Why does using the Frobenious norm of the weight matrix $R(W)$ as a regularizer, lead to the interpretation of the weight matrix $W$ having a prior as being sampled from a gaussian? How is this arrived at? And what if the regularization term was something other than the frobenius norm?

(And to that last point, does this mean that every element in the matrix $W$ is sampled from a gaussian?)

Thank you.

Best Answer

Since we're using MAP we are trying to maximize the probability of the parameters given the data.

$$ P(W|x,y) = \frac {P(x,y|W) P(W)} {P(x,y)} $$

$P(x,y)$ can be ignored since it's fixed for our data. So we are trying to maximize $log(P(x,y|W)) + log(P(W))$. Let's look at $P(W)$.

If each element of $W$ is drawn independently from a unit Gaussian, the probability of the matrix is

$$ P(W) = \frac {1} {\sqrt{2 \pi}} \prod_{ij} exp\Big( -\frac {w_{ij}^2} 2 \Big) $$

so $log(P(W))$ is $$ -\frac 1 2 \sum_{ij}{w_{ij}}^2 $$

plus some constant terms. The log-likelihood is then

$$ log(P(x,y|W)) - \frac 1 2 \sum_{ij} {{w_{ij}}^2} $$

Since we are thinking in terms of losses we negate the log-likelihood and minimize. Now the first term is cross-entropy and the second term is $\frac 1 2 R(W)$.

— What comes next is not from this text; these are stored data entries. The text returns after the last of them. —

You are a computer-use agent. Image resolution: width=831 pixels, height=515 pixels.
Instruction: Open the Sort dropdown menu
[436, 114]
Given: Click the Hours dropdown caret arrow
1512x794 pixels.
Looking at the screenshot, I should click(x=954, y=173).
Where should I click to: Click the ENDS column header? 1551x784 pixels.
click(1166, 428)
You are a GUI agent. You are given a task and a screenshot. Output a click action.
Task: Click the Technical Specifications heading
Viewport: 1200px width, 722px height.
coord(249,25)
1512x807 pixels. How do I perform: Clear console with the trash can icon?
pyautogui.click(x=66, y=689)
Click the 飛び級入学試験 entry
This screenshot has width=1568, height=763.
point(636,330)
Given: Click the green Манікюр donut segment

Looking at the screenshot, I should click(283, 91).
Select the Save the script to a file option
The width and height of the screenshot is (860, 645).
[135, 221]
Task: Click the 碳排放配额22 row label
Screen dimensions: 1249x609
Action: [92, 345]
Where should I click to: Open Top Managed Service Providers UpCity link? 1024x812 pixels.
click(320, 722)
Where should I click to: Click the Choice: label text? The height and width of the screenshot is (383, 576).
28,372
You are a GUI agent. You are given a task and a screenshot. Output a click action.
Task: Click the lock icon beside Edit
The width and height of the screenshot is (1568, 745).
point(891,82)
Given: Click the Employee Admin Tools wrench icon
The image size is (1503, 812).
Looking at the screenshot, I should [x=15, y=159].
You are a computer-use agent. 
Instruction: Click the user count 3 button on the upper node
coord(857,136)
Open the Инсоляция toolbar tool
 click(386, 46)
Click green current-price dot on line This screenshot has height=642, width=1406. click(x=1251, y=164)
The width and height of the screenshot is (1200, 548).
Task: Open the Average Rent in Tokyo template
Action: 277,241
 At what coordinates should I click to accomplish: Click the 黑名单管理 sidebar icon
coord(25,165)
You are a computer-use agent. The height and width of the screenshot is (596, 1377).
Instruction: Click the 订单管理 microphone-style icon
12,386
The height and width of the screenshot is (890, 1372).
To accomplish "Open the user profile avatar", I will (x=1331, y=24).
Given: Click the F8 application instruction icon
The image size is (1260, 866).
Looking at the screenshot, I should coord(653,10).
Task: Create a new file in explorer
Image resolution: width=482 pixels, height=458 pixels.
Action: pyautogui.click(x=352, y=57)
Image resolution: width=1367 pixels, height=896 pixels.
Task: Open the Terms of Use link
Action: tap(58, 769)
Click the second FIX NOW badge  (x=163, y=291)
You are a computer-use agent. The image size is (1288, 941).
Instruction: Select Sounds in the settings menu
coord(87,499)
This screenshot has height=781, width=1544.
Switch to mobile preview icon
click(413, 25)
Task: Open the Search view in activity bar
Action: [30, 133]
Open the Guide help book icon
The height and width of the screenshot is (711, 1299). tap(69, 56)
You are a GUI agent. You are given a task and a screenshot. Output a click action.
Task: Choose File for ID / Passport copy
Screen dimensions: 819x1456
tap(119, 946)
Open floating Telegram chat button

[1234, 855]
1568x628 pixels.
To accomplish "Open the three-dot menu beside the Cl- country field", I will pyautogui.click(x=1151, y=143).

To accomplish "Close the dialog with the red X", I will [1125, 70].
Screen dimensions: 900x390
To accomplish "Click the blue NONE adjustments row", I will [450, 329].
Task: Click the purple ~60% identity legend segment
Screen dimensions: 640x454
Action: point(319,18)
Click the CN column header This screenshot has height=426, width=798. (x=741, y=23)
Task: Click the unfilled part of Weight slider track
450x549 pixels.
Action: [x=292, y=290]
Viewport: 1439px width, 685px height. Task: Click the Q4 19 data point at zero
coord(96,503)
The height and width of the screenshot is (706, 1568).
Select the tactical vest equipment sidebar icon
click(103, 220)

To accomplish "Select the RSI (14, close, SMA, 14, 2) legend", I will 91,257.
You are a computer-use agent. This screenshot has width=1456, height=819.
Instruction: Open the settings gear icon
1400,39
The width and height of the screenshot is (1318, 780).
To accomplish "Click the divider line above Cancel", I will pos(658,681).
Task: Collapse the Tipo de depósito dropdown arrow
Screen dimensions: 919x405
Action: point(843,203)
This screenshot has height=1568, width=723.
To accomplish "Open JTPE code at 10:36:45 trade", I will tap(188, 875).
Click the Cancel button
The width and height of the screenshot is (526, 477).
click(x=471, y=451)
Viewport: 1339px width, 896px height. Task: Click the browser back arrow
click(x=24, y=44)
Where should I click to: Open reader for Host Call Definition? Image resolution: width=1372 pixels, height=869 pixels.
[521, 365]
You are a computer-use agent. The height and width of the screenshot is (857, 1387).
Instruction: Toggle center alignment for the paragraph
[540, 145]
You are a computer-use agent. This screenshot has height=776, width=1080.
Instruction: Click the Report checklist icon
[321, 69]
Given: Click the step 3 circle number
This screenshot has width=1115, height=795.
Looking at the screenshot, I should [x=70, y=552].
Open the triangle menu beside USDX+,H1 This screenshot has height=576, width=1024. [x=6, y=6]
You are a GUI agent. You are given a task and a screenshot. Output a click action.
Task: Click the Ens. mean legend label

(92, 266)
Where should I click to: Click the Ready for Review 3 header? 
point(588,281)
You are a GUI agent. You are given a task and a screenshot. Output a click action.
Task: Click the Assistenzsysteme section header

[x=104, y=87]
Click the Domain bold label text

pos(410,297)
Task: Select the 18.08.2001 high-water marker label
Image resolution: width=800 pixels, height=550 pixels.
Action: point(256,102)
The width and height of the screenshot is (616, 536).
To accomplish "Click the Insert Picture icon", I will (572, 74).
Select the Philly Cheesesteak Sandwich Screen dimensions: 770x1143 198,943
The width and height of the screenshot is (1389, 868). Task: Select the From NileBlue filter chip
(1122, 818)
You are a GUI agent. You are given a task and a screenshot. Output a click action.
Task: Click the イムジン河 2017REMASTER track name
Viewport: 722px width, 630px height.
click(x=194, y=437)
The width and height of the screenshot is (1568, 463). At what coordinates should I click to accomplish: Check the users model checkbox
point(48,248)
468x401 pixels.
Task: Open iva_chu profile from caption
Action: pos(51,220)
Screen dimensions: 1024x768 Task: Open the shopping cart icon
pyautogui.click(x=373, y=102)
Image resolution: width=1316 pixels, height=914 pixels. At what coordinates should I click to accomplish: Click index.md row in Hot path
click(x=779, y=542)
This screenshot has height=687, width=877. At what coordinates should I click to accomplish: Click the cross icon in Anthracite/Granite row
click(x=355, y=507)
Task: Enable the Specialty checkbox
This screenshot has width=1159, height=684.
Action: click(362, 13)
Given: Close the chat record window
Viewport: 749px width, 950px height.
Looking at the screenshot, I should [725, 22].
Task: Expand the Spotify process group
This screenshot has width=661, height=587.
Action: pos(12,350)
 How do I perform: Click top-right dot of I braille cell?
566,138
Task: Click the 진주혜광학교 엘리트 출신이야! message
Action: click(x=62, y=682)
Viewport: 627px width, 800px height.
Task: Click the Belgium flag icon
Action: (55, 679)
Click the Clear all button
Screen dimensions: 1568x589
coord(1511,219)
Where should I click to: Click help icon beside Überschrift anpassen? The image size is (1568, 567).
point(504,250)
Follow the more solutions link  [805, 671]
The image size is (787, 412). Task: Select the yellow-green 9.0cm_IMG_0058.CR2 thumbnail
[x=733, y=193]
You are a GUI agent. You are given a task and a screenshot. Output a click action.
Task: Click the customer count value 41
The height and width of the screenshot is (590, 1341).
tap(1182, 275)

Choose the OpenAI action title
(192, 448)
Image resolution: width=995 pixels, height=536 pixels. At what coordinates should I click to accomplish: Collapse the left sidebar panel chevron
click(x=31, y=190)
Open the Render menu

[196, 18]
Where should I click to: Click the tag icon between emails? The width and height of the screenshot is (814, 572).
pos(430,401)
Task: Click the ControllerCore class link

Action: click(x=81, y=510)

If you have a (reasonable in some sense that I don't know how to define) more or less arbitrary penalty function you can obtain a density for it by integrating over its domain and then normalizing to obtain a density. In this case it's just easy to see that it's a Gaussian.

This does not mean that the elements of $W$ actually are sampled from a Gaussian. What it means is that you believe that's what $W$ looks like before you have any evidence to the contrary. In other words the prior on the elements of $W$ is a Gaussian.